When `x²` is positive, `x` can be a positive value or a negative value (like `x=3` or `x=-3` for `x²=9`). Same for `y`. So, 2 choices for `x` and 2 choices for `y` means `2*2=4` points where the circle and hyperbola intersect.
* **For `k=110`:** We found `x²` was a positive number (`55/2`) but `y²` was `0`.

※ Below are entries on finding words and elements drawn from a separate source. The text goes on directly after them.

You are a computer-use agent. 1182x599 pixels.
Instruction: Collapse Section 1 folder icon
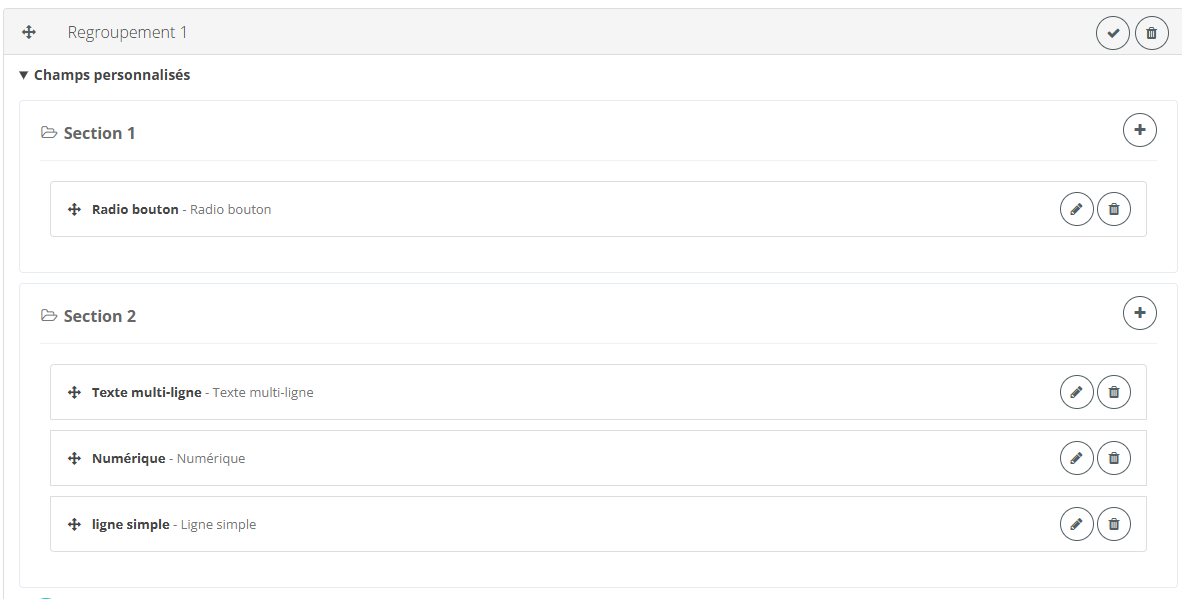tap(49, 133)
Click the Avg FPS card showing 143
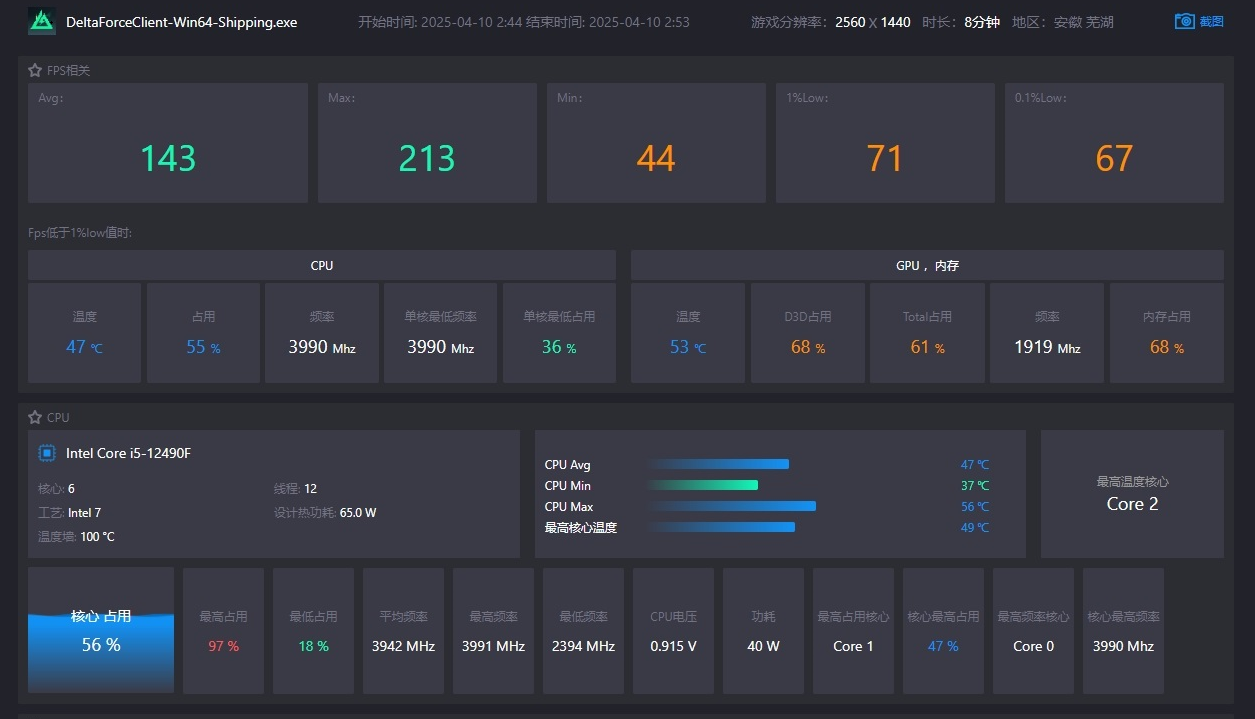This screenshot has height=719, width=1255. click(168, 144)
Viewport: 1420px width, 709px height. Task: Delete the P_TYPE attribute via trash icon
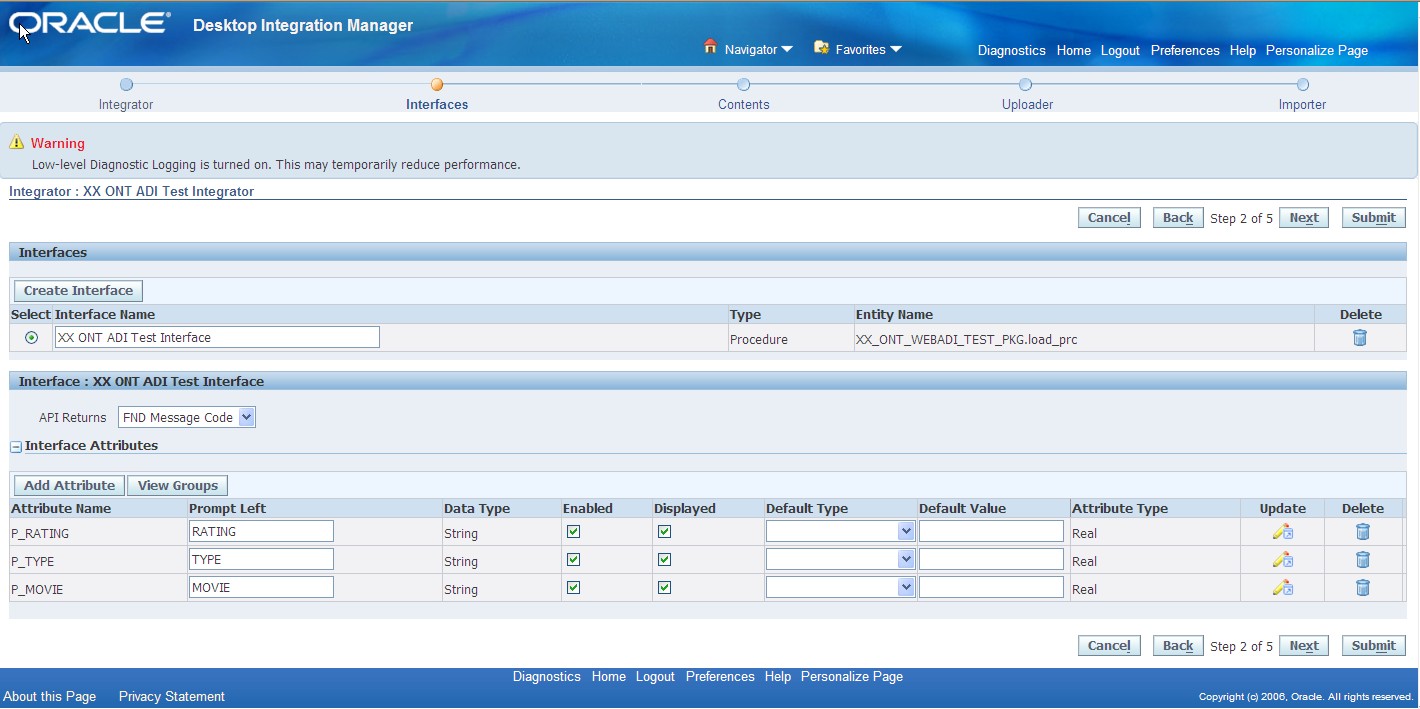pos(1361,559)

When `y²=0`, `y` must be `0`. So, `y` has only one choice. `x` still has two choices (positive or negative). This means the hyperbola touches the circle exactly on the x-axis, at two points. So, `2*1=2` intersection points.
* **For `k=111`:** We found `x²` was a positive number (`331/12`) but `y²` was a negative number (`-1/12`).
Since `y²` cannot be negative for real numbers, there are no real `y` values that satisfy this condition. This means the hyperbola `4x² - 8y² = 111` doesn't cross the circle `2x² + 2y² = 55` at all in the real number plane. So, there are `0` solutions.

In simple terms, the point where the two "lines" (in terms of `u` and `v`) cross tells us about `x²` and `y²`. If `y²` turns out negative, it means the original shapes don't actually meet in a way that gives real `x` and `y` answers!